<<<<

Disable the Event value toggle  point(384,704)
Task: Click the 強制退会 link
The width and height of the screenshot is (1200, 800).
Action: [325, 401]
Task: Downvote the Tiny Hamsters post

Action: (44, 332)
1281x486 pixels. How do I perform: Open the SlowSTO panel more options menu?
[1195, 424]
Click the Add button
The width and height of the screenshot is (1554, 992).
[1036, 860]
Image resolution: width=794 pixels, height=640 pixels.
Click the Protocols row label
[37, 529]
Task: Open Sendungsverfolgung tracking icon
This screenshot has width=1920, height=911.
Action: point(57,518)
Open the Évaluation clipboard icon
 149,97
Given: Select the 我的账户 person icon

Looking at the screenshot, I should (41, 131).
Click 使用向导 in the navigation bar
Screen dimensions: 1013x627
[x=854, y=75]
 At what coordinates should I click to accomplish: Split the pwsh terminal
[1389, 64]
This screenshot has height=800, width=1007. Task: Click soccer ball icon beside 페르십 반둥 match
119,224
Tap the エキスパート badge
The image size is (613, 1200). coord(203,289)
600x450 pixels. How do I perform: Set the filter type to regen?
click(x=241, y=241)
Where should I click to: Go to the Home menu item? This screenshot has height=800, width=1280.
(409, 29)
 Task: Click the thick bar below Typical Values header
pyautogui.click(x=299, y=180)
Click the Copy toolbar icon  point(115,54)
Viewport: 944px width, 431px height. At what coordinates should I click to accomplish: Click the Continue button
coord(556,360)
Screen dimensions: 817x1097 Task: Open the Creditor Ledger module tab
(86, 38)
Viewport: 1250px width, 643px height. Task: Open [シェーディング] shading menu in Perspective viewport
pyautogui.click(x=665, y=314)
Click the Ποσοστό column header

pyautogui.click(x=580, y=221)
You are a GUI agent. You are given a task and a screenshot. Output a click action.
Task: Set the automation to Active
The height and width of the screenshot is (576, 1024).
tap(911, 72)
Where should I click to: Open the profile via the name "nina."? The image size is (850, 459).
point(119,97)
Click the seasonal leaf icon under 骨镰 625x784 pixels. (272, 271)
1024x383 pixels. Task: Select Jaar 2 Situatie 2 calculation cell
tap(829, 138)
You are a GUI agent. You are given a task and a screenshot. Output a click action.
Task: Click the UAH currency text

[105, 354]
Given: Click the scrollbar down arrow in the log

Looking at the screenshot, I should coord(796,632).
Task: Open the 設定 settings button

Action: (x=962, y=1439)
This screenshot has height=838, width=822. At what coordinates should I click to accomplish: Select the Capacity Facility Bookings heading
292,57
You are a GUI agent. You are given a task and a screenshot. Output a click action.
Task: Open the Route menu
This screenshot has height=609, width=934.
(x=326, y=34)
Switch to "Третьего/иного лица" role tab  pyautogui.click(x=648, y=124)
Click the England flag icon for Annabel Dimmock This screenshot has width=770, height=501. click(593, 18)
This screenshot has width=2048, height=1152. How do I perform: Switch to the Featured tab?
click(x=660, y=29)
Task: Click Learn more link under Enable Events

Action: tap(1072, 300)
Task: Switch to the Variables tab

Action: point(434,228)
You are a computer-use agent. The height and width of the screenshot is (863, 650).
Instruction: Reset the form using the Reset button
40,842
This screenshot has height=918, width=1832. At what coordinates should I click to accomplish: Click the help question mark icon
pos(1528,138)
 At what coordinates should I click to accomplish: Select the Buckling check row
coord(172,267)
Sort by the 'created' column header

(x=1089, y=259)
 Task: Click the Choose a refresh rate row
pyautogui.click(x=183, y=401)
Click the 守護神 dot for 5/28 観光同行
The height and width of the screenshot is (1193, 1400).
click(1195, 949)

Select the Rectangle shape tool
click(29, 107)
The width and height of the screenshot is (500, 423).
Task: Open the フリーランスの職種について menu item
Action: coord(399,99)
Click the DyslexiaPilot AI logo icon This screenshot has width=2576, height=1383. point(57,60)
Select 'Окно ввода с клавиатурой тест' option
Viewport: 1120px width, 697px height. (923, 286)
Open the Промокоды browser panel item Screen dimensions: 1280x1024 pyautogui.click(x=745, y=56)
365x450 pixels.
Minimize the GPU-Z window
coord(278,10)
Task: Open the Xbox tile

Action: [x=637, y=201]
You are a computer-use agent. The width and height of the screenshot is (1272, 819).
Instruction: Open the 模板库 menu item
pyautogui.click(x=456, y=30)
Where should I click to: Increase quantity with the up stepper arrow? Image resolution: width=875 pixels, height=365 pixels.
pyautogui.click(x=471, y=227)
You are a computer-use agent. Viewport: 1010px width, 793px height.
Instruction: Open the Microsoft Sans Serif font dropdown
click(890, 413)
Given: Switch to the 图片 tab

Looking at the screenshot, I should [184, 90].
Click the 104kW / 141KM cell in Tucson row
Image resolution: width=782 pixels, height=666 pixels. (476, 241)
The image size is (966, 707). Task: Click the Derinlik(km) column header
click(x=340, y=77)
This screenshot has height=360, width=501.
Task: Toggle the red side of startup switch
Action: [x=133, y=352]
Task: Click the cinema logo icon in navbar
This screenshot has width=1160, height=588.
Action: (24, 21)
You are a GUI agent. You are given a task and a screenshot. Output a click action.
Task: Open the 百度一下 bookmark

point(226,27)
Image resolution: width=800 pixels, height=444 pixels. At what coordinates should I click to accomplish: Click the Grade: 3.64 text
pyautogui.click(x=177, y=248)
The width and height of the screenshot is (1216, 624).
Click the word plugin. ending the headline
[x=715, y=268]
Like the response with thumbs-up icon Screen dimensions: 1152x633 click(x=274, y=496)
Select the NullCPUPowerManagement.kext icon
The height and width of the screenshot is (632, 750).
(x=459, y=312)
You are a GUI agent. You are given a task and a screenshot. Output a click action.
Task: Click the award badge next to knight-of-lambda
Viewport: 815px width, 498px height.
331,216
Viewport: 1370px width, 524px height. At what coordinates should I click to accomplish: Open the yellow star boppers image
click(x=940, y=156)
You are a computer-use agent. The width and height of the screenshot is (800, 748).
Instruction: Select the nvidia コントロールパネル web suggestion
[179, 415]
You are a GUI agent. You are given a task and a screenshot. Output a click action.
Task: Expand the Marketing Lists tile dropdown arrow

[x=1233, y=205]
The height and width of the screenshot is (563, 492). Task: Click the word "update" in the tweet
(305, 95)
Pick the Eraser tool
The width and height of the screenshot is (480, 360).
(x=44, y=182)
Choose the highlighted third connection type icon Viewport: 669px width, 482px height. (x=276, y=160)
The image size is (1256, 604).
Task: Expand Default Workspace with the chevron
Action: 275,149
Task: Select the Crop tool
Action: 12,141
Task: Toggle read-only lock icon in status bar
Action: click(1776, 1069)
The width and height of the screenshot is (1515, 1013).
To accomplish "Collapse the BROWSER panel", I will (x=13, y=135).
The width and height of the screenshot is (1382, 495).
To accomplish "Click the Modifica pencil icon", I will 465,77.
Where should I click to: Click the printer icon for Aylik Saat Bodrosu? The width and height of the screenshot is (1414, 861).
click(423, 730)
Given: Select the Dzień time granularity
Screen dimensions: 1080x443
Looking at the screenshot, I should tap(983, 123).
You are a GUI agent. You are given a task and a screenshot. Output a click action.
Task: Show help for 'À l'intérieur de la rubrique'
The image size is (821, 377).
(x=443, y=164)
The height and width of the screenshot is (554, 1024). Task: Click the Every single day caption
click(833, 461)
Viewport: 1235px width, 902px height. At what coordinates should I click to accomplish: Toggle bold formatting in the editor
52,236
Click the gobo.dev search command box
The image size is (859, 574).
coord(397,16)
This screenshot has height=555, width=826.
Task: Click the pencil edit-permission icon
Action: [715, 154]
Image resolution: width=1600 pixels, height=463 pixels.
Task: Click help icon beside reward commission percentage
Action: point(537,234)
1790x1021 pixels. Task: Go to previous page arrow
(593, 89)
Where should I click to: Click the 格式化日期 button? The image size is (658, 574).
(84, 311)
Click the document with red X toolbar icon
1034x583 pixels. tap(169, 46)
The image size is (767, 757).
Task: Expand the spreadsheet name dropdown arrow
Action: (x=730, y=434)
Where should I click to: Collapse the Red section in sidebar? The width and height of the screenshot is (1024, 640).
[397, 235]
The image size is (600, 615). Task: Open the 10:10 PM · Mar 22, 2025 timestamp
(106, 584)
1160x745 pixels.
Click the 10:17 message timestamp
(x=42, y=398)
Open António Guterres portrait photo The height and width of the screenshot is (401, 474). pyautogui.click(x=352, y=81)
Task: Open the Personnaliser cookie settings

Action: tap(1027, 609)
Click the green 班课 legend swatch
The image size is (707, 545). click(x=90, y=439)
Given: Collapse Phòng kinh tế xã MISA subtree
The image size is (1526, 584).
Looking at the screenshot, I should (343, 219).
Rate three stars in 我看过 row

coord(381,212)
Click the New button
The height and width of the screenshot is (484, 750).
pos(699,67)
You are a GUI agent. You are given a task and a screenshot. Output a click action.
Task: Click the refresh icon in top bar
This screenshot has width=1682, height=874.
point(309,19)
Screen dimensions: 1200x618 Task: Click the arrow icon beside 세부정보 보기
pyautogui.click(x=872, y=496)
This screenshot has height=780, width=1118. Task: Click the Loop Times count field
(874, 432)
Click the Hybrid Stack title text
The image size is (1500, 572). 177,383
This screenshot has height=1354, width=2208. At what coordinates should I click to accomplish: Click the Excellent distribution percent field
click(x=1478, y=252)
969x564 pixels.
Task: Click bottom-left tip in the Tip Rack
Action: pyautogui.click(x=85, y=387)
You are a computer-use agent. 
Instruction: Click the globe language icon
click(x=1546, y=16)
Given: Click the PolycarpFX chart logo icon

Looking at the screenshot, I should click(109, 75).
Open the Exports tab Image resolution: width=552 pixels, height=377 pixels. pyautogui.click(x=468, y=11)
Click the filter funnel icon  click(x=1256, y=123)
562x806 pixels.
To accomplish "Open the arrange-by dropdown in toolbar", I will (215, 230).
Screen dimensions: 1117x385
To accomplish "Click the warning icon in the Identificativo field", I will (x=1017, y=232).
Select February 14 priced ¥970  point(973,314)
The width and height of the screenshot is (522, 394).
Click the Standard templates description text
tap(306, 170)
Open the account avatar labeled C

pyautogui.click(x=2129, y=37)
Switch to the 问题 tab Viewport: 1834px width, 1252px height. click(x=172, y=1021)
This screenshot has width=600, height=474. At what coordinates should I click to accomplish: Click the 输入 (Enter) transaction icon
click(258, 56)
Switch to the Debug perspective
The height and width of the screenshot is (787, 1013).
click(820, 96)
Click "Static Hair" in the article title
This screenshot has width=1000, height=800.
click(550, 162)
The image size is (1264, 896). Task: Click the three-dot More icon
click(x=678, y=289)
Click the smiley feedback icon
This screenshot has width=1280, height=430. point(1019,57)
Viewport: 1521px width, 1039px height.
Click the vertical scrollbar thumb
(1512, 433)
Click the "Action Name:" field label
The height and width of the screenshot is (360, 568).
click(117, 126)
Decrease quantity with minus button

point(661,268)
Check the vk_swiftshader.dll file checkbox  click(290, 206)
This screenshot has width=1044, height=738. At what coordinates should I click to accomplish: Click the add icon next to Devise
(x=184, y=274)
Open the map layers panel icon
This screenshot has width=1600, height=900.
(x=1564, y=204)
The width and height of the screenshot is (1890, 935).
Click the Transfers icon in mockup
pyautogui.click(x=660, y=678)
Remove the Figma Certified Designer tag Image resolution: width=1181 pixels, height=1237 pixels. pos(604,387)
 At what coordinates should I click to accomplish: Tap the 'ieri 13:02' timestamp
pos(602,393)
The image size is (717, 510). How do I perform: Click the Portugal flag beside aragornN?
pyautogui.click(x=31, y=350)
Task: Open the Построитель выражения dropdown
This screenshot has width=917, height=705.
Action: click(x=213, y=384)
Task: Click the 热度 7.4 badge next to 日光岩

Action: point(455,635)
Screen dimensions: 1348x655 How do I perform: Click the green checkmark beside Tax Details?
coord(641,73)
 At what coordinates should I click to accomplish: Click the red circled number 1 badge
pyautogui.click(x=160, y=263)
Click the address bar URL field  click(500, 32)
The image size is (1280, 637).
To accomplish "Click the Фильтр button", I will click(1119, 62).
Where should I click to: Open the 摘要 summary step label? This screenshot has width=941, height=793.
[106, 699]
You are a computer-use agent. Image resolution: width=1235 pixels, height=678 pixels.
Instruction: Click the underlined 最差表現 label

>>>>

Brief: Every line of the material that includes the word "computer" needs to be copied.

Solution for this problem:
You are a computer-use agent. The height and width of the screenshot is (863, 650).
You are a computer-use agent. The width and height of the screenshot is (1272, 819).
You are a computer-use agent. Viewport: 1010px width, 793px height.
You are a computer-use agent. The width and height of the screenshot is (800, 748).
You are a computer-use agent. 
You are a computer-use agent. Image resolution: width=1235 pixels, height=678 pixels.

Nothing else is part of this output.